The dosha (imbalance) of time and culture
Author: Christopher Chayban
The onset of disease is always the imbalance, whether it be physiological or psychogenic. As I’m sure you know, with your Ayurvedic constitution, for example, when someone says you are a Vata, Pitta or Kapha, this is referring to your “dosha” or excess or “imbalance.” We have so much excess in today’s world, with technology, food, options, you name it. No wonder why people are anxious, we are absolutely out of balance! So I like that Jung always tried to remember the primitive and natural man, something that we (being so divorced from nature), desperately need a reconnection to.

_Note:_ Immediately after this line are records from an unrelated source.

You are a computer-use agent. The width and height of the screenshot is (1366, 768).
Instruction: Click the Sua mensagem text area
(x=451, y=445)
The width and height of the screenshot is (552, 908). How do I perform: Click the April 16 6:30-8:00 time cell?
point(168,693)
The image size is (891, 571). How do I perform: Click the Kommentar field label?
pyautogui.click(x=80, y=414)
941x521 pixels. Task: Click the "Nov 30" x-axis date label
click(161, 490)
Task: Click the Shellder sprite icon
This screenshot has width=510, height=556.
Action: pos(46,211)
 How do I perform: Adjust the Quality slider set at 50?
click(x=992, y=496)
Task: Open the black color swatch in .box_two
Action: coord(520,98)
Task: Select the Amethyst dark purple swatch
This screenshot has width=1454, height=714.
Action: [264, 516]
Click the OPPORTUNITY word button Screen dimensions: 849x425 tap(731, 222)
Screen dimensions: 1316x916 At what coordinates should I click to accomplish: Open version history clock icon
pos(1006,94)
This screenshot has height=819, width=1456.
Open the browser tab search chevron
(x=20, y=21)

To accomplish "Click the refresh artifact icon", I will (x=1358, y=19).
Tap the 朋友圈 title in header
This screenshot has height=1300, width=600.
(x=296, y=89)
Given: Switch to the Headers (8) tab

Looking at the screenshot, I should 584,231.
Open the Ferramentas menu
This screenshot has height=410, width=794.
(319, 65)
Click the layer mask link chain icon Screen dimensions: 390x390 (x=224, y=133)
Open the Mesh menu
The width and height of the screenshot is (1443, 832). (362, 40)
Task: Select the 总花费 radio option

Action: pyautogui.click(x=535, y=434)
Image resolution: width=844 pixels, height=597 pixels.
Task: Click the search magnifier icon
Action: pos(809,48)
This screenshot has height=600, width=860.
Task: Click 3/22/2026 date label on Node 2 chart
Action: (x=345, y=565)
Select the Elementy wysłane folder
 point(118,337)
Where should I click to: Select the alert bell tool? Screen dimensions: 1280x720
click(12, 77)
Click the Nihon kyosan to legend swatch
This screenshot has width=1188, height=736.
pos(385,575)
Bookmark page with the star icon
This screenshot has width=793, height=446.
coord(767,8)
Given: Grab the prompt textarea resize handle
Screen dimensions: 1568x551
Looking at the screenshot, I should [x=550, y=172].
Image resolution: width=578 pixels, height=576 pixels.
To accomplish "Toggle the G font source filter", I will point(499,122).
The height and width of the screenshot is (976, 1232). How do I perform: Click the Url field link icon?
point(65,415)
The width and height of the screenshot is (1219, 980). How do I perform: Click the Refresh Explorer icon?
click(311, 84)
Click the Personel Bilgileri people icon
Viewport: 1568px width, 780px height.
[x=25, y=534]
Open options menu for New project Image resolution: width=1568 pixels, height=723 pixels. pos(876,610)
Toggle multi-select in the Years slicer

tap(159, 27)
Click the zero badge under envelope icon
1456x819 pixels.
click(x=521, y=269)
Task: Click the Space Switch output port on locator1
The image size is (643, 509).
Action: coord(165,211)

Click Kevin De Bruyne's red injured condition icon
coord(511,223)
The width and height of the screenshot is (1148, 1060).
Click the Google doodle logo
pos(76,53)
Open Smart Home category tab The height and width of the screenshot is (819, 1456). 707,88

That being said, I wonder if it takes the experience or even a whole “time period” of imbalance, for us to learn about what balance is again. In one sense, it seems like, what the heck were these people doing? Or what were they thinking? On the other hand, it is an ultimate sacrifice for the future, whether they knew it or not. Because we learn from their errors as well as their discoveries. Perhaps, history has its pockets of shadow, pockets of the unconscious, which still contains a certain degree or amount of consciousness in it, that will one day, rise to the surface, or in the reverse, touch our the depths of our core. And we say, “Ah, so that’s what that means,” or “Ah, it was necessary for this to happen first so that I could eventually learn this.” I wonder, what kinds of errors and discoveries or delusions that we are making for the people of the future world.
There is no once and for all. This is an individuation process of the history of the collective, as much as it is the one of individuals.